Cradle-to-grave starts with the cradle

With so much pressure on brand managers to show results yesterday, few Canadian marketers have the resources to start building brands in the minds of future customers. But it’s becoming standard practice for the larger U.S. brands to include kids in the marketing mix, and more Canadian companies are doing it today than five years ago.

Futurebrand’s Freibauer cites the President’s Choice brand as one of the few that will see its kid-targeting efforts pay off in years to come. ‘When you’re a parent and you remember Teddy’s Choice as a kid, you may feel comfortable [enough to buy President’s Choice],’ he says.

‘Most companies strive for youth to make sure there’s continual new blood,’ says BF&S’s Southcott. But some companies also realize that the young are already making certain buying decisions.

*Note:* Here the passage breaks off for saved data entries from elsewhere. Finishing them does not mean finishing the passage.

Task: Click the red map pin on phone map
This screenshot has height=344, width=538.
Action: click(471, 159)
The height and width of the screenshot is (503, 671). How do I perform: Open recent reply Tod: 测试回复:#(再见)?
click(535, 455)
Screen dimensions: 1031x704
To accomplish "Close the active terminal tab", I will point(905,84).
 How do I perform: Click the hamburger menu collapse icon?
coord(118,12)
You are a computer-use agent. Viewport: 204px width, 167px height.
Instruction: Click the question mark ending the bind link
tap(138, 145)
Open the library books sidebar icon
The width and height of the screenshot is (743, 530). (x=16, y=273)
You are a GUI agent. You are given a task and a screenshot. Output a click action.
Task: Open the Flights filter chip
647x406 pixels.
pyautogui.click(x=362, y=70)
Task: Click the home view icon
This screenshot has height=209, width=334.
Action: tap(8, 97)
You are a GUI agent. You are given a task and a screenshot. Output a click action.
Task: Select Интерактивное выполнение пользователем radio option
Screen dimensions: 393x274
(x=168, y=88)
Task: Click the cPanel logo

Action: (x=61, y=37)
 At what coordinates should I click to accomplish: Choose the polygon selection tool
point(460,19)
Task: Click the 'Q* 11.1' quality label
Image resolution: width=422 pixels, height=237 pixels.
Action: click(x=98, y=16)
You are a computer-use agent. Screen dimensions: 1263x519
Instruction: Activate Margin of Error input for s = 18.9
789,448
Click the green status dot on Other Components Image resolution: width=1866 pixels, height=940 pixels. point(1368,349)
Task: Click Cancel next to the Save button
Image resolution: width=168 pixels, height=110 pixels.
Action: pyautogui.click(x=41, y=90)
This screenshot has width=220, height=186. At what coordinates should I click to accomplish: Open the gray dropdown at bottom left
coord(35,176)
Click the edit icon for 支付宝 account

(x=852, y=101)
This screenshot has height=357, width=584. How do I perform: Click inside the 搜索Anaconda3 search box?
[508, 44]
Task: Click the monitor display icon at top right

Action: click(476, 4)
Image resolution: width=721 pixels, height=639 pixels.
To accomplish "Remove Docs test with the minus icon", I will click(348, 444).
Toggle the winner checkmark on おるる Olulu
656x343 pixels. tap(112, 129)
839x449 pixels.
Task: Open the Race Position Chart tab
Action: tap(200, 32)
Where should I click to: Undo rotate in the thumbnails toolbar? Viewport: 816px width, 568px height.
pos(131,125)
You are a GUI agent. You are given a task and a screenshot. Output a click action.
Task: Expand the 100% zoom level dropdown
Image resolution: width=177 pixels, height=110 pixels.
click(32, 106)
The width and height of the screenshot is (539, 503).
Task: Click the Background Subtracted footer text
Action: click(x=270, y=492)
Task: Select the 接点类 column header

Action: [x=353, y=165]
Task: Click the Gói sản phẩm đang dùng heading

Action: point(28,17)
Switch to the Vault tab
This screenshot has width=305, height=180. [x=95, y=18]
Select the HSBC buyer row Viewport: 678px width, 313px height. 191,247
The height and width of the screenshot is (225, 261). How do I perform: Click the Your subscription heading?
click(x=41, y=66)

When launching the Shaw@Home high-speed Internet service last year, the agency first created a mass campaign for adults. ‘Then we realized that the real driver was the teen in the household,’ says Southcott. Young teenagers were very much aware of their household’s connection speed, he says. ‘They were insisting that they have the latest and greatest and not get left behind.’

The campaign that resulted from these findings, launched in the B.C. and Alberta markets last April, targeted teen insecurities by featuring younger tweens catching on to the technology before the teens themselves. This was the first time Shaw used kids in its advertising and, since then, it has developed more creative with kids as the focus.

The fact that the company is also building goodwill among tweens that could last a lifetime? That’s icing on the cake.